Padahal draft tersebut telah melahirkan sejumlah pasal yang menyeleweng jauh sekali dari Islam. Misalnya, mengharamkan poligami (pasal 3 ayat 2), menyamakan bagian waris pria dan wanita (pasal 8 ayat 3), menghalalkan perkawinan dalam jangka waktu tertentu (pasal 28), menghalalkan perkawinan antar agama secara bebas (pasal 54), dan sebagainya. Ini semua terjadi karena para penyusun CLD KHI telah menundukkan hukum Islam di bawah realitas kontemporer yang dibentuk oleh nilai-nilai peradaban Barat, yaitu nilai-nilai gender, pluralisme, hak asasi manusia, dan demokrasi. Dengan kata lain, draft itu lahir sebagai hasil kesalahpahaman ekstrem dalam memahami hakikat makna ijtihad.
Senapas dengan konsep ijtihad di atas, konsep taqlid juga tak jarang kurang dipahami dengan baik oleh umat Islam. Tak jarang ulama memilih pendapat secara seenaknya tanpa kaedah dan tanpa standar. Fatwa ulama akhirnya ditundukkan kepada kepentingan dan hawa nafsu manusia. Kita masih ingat, pada pertengahan tahun 80-an, Prof KH Ibrahim Hosen LML (Komisi Fatwa MUI saat itu) mengeluarkan fatwa bolehnya judi undian PORKAS. Fatwa itu dimaksudkan untuk menyukseskan pembangunan, khususnya bidang olah raga. Padahal PORKAS jelas-jelas merupakan judi (maysir) yang haram hukumnya.
Selain itu, paham relativisme yang banyak bercokol di benak kaum liberal, menambah parah kesalahpahaman seputar taqlid ini."Semua adalah relatif (All is relative)," begitulah slogan mereka. Padahal slogan ini bukan dari ulama apalagi dari Al-Qur`an dan As-Sunnah, melainkan dari Michael Fackerrell, seorang missionaris Kristen asal Amerika Serikat (Hamid Fahmi Zarkasyi, "Kebenaran", Majalah Islamia, Vol III, No. 1, Th 2006).
Yang repot, paham relativisme Kristiani itu akhirnya dimasukkan ke dalam wacana keislaman, lalu dihasilkan dikotomi begini : yang berasal dari Tuhan, absolut kebenarannya. Sedang kalau dari manusia, sifatnya relatif, siapa pun juga manusia itu. Maka pemahaman Imam Syafii, Imam Maliki, atau imam siapa pun, semua relatif. Dan karena semuanya relatif, kita boleh memilih atau bahkan membuang pendapat mereka dengan bebas.

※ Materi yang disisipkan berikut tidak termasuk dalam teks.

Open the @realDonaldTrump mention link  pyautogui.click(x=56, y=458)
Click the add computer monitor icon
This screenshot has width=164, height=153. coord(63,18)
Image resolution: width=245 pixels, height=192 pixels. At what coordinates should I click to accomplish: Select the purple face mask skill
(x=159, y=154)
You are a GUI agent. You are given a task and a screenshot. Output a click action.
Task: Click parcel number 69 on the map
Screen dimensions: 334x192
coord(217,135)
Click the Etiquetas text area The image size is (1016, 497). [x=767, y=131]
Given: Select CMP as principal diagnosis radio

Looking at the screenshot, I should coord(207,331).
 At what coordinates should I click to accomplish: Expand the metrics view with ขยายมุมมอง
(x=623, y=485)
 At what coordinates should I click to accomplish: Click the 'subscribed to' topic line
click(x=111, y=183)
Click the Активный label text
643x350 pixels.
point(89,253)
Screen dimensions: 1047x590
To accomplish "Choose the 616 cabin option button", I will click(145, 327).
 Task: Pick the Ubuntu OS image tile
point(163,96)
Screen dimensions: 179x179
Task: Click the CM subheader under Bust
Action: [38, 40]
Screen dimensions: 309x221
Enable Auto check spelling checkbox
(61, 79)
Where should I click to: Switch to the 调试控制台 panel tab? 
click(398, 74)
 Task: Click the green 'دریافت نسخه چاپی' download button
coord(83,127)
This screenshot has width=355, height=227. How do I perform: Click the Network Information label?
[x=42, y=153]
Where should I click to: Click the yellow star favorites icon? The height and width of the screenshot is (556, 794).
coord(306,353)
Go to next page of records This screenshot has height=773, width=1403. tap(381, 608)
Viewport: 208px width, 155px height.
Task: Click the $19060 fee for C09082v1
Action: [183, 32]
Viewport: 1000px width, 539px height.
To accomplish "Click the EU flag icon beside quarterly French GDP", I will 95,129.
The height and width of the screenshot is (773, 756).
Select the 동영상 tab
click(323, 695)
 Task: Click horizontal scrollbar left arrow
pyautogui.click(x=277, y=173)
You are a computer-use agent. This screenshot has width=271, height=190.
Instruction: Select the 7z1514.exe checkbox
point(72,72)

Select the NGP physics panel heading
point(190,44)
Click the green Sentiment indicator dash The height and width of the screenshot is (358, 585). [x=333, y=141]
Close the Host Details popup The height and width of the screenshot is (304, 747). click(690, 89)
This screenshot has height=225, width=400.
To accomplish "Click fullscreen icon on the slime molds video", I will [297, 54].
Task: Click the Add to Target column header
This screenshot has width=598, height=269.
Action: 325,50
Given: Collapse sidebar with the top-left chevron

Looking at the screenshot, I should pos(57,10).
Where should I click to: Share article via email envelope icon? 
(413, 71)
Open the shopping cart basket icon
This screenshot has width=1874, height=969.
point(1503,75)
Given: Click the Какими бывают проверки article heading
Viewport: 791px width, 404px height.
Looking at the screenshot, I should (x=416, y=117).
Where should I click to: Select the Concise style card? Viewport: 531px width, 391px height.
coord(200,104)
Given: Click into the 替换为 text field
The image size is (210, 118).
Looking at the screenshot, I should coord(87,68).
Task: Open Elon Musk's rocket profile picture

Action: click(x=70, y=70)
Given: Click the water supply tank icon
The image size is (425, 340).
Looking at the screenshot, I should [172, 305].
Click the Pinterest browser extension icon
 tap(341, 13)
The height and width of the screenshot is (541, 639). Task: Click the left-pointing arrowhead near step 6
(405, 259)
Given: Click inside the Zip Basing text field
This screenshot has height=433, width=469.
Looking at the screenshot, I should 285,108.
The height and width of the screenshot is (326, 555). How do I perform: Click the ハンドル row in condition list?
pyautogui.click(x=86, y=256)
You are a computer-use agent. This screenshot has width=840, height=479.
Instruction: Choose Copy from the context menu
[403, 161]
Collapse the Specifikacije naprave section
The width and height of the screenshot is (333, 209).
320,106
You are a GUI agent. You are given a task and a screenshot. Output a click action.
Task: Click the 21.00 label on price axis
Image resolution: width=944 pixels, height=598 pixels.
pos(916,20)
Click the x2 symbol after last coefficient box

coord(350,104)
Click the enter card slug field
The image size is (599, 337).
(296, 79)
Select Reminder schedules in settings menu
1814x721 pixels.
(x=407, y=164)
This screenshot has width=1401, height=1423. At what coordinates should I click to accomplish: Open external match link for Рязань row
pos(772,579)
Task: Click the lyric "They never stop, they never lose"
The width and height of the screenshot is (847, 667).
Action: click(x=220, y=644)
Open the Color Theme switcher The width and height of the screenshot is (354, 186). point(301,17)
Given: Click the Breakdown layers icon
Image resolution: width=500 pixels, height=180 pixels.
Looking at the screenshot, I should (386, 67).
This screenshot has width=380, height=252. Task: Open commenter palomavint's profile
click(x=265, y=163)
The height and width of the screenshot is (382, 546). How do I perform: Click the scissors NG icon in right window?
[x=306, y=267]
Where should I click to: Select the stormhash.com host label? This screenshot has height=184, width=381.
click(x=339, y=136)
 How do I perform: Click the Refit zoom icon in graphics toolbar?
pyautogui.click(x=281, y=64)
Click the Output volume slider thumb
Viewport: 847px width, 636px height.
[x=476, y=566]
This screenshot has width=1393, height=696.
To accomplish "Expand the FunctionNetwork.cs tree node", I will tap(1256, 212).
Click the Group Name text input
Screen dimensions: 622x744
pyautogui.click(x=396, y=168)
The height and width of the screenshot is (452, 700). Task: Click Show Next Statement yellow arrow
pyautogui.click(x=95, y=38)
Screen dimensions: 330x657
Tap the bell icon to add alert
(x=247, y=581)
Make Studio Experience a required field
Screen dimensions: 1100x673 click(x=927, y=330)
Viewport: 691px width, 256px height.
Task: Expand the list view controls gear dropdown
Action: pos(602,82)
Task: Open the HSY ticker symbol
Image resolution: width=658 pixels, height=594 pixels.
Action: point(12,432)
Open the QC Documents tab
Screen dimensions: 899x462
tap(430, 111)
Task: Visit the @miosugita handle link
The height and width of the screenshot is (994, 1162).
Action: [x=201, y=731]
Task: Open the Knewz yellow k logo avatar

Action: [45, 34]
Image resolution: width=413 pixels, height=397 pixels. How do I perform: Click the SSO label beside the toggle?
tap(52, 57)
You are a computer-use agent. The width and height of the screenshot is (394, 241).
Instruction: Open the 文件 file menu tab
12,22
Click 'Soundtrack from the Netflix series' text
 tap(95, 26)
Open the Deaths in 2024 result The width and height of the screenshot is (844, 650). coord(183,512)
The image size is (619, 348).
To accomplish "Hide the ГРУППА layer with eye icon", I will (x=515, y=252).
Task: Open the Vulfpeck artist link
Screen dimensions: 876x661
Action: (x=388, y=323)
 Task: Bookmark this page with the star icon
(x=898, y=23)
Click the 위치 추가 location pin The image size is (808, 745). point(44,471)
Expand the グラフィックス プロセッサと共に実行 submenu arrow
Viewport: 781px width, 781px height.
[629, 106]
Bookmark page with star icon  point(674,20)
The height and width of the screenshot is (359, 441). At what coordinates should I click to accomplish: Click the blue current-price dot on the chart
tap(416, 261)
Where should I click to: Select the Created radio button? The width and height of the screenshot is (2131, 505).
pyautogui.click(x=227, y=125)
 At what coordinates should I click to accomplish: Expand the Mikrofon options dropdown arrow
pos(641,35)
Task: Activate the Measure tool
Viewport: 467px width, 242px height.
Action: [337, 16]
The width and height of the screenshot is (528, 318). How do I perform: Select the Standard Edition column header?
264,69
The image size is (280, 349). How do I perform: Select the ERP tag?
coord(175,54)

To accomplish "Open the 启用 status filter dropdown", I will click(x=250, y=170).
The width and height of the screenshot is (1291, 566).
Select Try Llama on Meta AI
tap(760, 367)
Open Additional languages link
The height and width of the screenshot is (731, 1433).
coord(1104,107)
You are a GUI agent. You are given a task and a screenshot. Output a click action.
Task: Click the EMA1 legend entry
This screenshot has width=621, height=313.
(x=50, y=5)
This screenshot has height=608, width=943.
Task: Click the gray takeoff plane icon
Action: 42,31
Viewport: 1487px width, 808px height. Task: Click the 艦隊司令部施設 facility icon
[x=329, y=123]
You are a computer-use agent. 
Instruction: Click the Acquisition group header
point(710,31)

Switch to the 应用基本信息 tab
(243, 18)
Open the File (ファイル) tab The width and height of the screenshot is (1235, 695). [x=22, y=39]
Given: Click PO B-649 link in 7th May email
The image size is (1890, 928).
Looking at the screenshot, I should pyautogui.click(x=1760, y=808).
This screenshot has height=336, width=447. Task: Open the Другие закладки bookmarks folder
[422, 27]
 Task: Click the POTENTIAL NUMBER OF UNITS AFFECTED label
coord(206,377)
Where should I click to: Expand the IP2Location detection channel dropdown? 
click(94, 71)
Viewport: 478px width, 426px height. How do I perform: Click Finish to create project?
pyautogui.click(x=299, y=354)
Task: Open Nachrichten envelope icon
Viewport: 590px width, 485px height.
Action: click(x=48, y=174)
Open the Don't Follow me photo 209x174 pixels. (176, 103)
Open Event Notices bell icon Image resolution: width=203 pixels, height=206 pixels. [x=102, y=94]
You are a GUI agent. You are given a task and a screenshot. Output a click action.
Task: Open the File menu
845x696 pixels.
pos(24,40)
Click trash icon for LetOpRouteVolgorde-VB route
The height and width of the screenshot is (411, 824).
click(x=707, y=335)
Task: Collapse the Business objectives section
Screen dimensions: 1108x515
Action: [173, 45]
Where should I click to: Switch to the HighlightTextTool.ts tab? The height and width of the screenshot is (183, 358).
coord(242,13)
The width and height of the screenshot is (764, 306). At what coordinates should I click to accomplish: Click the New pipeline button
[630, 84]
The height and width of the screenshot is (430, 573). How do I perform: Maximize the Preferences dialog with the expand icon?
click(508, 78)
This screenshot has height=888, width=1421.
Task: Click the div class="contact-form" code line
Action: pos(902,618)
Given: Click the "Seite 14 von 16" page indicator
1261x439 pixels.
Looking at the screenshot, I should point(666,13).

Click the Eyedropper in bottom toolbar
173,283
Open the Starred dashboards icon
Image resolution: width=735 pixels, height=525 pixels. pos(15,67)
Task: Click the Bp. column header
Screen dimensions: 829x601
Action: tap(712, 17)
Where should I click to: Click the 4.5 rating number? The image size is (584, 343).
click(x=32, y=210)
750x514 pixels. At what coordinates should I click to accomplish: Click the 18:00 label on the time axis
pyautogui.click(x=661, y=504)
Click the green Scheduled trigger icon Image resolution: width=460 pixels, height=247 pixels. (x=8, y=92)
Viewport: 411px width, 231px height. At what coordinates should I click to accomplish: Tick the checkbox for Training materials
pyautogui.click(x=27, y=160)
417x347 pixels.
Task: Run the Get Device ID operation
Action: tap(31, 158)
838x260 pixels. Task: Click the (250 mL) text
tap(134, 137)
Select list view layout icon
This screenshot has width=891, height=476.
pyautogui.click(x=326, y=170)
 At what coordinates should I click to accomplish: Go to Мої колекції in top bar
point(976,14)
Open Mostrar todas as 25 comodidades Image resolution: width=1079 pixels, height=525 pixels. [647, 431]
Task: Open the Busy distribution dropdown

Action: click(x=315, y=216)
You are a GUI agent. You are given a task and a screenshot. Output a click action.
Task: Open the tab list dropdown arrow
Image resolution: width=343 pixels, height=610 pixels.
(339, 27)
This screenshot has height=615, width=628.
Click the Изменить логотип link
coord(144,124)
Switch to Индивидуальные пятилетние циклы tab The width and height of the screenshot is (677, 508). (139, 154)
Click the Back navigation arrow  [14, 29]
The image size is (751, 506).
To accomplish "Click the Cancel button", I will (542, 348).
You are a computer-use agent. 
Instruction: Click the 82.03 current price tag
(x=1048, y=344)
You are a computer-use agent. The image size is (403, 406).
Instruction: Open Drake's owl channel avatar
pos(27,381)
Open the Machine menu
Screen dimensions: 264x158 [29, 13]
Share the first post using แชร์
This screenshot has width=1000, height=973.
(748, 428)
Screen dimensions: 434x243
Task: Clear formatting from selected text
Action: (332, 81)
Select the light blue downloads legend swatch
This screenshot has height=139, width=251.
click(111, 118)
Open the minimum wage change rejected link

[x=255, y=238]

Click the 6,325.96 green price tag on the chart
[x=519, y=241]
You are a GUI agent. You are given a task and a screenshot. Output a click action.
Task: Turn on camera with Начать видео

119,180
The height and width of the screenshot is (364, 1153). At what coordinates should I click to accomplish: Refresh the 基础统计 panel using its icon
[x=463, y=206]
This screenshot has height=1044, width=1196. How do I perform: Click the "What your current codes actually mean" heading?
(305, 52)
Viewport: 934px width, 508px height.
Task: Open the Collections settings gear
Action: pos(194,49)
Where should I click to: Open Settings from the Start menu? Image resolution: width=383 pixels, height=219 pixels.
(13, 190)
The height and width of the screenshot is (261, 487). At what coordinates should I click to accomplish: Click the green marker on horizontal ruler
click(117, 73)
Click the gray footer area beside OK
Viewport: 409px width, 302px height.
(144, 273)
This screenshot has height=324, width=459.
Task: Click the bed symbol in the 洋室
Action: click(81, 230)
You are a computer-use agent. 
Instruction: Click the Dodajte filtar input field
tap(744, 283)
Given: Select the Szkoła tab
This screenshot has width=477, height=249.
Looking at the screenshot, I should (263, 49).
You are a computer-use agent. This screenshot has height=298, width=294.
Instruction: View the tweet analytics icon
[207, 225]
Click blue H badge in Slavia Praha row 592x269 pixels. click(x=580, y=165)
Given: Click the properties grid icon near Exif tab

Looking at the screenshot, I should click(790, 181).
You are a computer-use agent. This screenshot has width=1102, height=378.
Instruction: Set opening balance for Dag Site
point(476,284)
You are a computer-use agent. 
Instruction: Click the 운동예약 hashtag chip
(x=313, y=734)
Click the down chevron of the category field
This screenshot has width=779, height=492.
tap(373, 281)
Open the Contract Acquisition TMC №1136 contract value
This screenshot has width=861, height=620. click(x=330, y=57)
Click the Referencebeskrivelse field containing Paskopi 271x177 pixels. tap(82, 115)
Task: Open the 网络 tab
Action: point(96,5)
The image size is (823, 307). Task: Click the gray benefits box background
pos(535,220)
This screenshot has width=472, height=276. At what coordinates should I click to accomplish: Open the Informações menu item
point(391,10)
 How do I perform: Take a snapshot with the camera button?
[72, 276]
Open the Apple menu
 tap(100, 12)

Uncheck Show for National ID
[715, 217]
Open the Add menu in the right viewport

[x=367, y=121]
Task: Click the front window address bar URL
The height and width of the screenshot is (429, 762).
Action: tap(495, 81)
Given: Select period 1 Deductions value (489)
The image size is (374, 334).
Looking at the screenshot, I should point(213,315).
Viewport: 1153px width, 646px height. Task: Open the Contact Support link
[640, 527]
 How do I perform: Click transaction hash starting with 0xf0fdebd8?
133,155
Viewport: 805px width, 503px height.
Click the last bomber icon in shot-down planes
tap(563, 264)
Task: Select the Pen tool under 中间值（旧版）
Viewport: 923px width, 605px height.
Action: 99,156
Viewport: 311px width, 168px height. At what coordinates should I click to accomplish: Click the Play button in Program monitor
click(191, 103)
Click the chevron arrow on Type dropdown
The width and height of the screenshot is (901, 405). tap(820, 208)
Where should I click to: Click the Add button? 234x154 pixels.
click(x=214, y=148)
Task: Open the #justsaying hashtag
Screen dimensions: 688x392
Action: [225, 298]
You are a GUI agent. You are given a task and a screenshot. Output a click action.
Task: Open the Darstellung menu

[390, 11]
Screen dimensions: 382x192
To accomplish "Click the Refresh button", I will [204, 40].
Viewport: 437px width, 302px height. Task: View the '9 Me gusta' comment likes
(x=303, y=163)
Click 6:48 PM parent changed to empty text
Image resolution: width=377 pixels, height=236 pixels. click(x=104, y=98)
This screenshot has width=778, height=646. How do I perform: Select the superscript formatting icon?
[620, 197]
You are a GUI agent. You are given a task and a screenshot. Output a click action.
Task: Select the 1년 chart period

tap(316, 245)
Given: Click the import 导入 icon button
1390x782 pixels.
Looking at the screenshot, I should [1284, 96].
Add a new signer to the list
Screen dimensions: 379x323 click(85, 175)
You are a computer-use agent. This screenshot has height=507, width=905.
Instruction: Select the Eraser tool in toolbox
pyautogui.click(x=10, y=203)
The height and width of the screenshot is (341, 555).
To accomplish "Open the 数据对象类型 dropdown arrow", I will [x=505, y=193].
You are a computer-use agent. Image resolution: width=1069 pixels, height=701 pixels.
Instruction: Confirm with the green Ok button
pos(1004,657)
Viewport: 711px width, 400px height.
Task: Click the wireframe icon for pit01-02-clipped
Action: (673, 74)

Berangkat dari dikotomi yang absurd itu, kaum liberal akhirnya memasukkan "fatwa-fatwa" mereka agar dianggap bagian dari pendapat ulama yang boleh untuk ditaqlidi umat Islam. Hmm, enak benar,ya? Buku Fiqih Lintas Agama (2004) yang ditulis Nurcholish Madjid dkk (kaum sekuler) dan disponsori Yayasan Asia Foundation (dari Amerika) merupakan contoh upaya menjajakan "fatwa-fatwa" liberal dalam naungan konsep relativisme agama tersebut.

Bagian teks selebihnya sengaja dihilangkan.